**Work required**
Return the data below, unchanged.

**Data for processing**
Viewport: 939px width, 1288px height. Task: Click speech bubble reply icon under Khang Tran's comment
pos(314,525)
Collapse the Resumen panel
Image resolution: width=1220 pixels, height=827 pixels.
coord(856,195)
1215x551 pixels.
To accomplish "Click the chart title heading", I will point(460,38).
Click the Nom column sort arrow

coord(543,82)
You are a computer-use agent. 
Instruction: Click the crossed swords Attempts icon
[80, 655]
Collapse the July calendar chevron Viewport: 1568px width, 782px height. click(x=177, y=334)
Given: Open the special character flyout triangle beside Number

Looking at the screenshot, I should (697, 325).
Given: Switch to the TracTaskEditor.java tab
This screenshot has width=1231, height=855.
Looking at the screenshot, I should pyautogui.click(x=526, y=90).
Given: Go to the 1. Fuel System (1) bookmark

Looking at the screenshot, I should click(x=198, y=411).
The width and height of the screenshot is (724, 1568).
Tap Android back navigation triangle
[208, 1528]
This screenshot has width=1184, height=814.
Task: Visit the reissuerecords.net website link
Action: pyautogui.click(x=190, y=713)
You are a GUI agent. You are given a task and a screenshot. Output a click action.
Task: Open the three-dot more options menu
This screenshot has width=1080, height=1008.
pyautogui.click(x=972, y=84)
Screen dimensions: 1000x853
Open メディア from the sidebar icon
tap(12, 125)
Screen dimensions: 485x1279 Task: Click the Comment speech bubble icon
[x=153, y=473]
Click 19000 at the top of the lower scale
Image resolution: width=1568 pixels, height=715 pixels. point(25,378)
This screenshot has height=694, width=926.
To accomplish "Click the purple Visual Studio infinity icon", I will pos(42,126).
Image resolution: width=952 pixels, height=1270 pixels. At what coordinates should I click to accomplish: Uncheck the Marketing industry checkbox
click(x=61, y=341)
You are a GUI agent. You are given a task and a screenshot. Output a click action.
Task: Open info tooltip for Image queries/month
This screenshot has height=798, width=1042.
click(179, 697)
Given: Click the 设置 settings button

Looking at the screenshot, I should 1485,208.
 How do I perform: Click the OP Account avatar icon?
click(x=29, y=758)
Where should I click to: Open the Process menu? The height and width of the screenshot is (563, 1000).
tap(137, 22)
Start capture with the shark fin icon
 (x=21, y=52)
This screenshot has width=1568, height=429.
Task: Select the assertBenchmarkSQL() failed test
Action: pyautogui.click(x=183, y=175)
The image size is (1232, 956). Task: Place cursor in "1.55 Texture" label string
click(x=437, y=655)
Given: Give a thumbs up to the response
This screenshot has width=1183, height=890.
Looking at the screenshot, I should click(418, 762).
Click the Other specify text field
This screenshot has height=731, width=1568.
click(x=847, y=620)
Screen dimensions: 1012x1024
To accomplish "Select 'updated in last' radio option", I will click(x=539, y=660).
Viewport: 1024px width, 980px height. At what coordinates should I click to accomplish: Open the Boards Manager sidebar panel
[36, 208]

**Solution for this exercise**
Viewport: 939px width, 1288px height. Task: Click speech bubble reply icon under Khang Tran's comment
pos(314,525)
Collapse the Resumen panel
Image resolution: width=1220 pixels, height=827 pixels.
coord(856,195)
1215x551 pixels.
To accomplish "Click the chart title heading", I will point(460,38).
Click the Nom column sort arrow

coord(543,82)
You are a computer-use agent. 
Instruction: Click the crossed swords Attempts icon
[80, 655]
Collapse the July calendar chevron Viewport: 1568px width, 782px height. click(x=177, y=334)
Given: Open the special character flyout triangle beside Number

Looking at the screenshot, I should (697, 325).
Given: Switch to the TracTaskEditor.java tab
This screenshot has width=1231, height=855.
Looking at the screenshot, I should pyautogui.click(x=526, y=90).
Given: Go to the 1. Fuel System (1) bookmark

Looking at the screenshot, I should click(x=198, y=411).
The width and height of the screenshot is (724, 1568).
Tap Android back navigation triangle
[208, 1528]
This screenshot has width=1184, height=814.
Task: Visit the reissuerecords.net website link
Action: pyautogui.click(x=190, y=713)
You are a GUI agent. You are given a task and a screenshot. Output a click action.
Task: Open the three-dot more options menu
This screenshot has width=1080, height=1008.
pyautogui.click(x=972, y=84)
Screen dimensions: 1000x853
Open メディア from the sidebar icon
tap(12, 125)
Screen dimensions: 485x1279 Task: Click the Comment speech bubble icon
[x=153, y=473]
Click 19000 at the top of the lower scale
Image resolution: width=1568 pixels, height=715 pixels. point(25,378)
This screenshot has height=694, width=926.
To accomplish "Click the purple Visual Studio infinity icon", I will pos(42,126).
Image resolution: width=952 pixels, height=1270 pixels. At what coordinates should I click to accomplish: Uncheck the Marketing industry checkbox
click(x=61, y=341)
You are a GUI agent. You are given a task and a screenshot. Output a click action.
Task: Open info tooltip for Image queries/month
This screenshot has height=798, width=1042.
click(179, 697)
Given: Click the 设置 settings button

Looking at the screenshot, I should 1485,208.
 How do I perform: Click the OP Account avatar icon?
click(x=29, y=758)
Where should I click to: Open the Process menu? The height and width of the screenshot is (563, 1000).
tap(137, 22)
Start capture with the shark fin icon
 (x=21, y=52)
This screenshot has width=1568, height=429.
Task: Select the assertBenchmarkSQL() failed test
Action: pyautogui.click(x=183, y=175)
The image size is (1232, 956). Task: Place cursor in "1.55 Texture" label string
click(x=437, y=655)
Given: Give a thumbs up to the response
This screenshot has width=1183, height=890.
Looking at the screenshot, I should click(418, 762).
Click the Other specify text field
This screenshot has height=731, width=1568.
click(x=847, y=620)
Screen dimensions: 1012x1024
To accomplish "Select 'updated in last' radio option", I will click(x=539, y=660).
Viewport: 1024px width, 980px height. At what coordinates should I click to accomplish: Open the Boards Manager sidebar panel
[36, 208]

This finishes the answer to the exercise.